WHAT YOU WILL DO =>
Copy the lines below word for word, covering only the stretch from the line that contains "Toggle italic formatting" through the line that contains "(x=74, y=92)".

ITEMS =>
- - - - - - -
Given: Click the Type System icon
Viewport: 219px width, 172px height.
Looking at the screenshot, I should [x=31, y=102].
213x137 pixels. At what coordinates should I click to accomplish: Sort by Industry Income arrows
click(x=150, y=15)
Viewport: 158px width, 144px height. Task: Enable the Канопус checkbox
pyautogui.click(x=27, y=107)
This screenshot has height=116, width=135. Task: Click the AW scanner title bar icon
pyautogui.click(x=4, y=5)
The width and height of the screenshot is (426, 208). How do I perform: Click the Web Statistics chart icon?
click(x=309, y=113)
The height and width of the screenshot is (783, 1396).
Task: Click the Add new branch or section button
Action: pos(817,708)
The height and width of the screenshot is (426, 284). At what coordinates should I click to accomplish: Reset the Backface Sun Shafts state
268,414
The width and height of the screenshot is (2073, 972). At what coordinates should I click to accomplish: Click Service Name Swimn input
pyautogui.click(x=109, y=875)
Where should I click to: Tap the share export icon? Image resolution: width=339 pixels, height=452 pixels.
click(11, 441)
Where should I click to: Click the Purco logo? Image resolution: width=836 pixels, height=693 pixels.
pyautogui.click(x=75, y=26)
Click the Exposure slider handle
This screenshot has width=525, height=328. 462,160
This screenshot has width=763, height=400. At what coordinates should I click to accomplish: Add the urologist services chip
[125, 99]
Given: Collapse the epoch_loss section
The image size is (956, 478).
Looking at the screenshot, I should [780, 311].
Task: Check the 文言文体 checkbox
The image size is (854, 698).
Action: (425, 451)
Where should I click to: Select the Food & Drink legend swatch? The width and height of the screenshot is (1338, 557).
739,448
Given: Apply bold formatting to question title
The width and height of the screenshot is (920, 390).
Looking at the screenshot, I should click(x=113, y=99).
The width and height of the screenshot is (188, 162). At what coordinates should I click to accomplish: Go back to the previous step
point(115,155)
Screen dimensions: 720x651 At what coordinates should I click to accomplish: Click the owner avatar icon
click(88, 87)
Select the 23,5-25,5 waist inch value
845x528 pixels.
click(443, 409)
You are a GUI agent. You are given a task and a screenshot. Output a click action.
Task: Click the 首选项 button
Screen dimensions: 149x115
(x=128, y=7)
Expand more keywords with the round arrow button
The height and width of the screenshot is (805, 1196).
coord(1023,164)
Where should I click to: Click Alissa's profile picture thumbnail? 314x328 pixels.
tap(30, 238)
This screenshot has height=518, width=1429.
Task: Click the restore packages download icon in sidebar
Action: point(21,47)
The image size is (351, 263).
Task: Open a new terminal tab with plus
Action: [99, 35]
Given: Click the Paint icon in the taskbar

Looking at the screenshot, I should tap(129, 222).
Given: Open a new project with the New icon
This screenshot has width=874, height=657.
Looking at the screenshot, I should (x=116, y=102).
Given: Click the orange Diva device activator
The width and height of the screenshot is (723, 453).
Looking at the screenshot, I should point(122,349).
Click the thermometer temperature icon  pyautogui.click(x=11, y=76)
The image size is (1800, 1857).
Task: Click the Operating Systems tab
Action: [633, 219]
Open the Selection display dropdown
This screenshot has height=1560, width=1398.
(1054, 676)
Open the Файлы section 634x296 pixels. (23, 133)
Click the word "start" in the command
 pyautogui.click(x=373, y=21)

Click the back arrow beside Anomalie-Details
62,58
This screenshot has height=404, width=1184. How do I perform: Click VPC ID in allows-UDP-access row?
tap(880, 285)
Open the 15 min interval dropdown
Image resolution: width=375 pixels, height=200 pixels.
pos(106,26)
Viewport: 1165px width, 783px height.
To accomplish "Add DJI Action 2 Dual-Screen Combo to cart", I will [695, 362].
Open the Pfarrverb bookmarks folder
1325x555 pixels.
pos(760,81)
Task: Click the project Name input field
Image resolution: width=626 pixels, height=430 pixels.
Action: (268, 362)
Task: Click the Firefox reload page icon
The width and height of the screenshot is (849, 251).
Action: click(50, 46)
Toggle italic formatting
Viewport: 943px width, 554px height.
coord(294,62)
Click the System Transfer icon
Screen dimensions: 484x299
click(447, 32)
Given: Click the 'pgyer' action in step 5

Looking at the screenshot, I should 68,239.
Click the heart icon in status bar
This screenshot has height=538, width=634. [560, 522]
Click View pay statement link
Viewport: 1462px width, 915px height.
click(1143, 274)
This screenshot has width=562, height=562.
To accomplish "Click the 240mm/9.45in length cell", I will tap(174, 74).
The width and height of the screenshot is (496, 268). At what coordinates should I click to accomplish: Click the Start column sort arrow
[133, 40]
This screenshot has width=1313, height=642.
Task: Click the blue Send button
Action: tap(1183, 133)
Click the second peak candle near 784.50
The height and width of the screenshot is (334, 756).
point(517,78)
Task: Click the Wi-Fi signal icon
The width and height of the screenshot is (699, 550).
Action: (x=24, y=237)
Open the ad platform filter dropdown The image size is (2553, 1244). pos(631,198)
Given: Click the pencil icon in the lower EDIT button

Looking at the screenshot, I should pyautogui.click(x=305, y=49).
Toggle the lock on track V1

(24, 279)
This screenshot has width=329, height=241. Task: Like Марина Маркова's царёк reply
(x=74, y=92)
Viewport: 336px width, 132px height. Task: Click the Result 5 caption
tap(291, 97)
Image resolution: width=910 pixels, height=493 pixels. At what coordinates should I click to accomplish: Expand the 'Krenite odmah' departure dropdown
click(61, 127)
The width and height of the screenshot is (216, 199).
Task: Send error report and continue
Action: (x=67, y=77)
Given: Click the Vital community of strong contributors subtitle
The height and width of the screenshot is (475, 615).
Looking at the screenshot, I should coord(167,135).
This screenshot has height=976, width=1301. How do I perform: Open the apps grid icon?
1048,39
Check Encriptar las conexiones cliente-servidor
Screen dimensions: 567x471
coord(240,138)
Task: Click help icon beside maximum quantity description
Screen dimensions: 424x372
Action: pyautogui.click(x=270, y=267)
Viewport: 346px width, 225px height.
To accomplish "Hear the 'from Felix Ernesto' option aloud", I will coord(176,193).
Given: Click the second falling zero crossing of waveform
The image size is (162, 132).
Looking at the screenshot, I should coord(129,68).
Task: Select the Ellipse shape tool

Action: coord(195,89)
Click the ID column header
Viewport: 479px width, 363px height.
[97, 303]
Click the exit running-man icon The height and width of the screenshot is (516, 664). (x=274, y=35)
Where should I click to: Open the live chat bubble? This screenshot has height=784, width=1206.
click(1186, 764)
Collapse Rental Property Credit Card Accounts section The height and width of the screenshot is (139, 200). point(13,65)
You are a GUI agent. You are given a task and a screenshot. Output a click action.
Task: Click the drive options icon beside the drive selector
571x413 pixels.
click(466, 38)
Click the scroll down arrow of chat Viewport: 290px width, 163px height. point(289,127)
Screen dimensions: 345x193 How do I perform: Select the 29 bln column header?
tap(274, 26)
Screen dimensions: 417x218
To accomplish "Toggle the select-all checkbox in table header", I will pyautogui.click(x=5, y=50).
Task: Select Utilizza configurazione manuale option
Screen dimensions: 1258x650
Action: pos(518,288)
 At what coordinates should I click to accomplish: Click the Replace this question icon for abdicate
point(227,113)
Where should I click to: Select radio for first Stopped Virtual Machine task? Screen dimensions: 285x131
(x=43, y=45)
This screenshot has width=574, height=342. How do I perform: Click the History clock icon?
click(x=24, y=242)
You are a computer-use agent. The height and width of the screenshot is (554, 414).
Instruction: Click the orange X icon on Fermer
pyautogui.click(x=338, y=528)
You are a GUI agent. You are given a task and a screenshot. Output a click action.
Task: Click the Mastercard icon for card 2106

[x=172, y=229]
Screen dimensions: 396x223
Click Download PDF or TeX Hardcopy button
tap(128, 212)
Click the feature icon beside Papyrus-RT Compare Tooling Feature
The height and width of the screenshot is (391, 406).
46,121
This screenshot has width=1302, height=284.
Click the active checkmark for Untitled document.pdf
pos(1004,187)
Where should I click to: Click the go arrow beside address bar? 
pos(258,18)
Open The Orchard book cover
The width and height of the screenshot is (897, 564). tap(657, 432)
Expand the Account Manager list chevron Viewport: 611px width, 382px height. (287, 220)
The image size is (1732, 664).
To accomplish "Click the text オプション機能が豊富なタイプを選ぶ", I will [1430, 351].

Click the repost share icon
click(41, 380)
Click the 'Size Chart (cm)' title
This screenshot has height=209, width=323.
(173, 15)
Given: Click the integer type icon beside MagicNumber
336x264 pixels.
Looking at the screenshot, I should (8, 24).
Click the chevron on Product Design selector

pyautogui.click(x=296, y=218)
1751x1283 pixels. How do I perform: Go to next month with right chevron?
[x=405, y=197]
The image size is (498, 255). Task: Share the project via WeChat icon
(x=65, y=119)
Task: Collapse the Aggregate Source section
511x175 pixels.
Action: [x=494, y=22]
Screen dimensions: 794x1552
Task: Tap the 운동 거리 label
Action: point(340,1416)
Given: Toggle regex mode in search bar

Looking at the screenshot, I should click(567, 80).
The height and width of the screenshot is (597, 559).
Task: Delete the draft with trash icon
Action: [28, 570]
- - - - - - -
WRITTEN ANSWER =>
Toggle italic formatting
Viewport: 943px width, 554px height.
coord(294,62)
Click the System Transfer icon
Screen dimensions: 484x299
click(447, 32)
Given: Click the 'pgyer' action in step 5

Looking at the screenshot, I should 68,239.
Click the heart icon in status bar
This screenshot has height=538, width=634. [560, 522]
Click View pay statement link
Viewport: 1462px width, 915px height.
click(1143, 274)
This screenshot has width=562, height=562.
To accomplish "Click the 240mm/9.45in length cell", I will tap(174, 74).
The width and height of the screenshot is (496, 268). At what coordinates should I click to accomplish: Click the Start column sort arrow
[133, 40]
This screenshot has width=1313, height=642.
Task: Click the blue Send button
Action: tap(1183, 133)
Click the second peak candle near 784.50
The height and width of the screenshot is (334, 756).
point(517,78)
Task: Click the Wi-Fi signal icon
The width and height of the screenshot is (699, 550).
Action: (x=24, y=237)
Open the ad platform filter dropdown The image size is (2553, 1244). pos(631,198)
Given: Click the pencil icon in the lower EDIT button

Looking at the screenshot, I should pyautogui.click(x=305, y=49).
Toggle the lock on track V1

(24, 279)
This screenshot has width=329, height=241. Task: Like Марина Маркова's царёк reply
(x=74, y=92)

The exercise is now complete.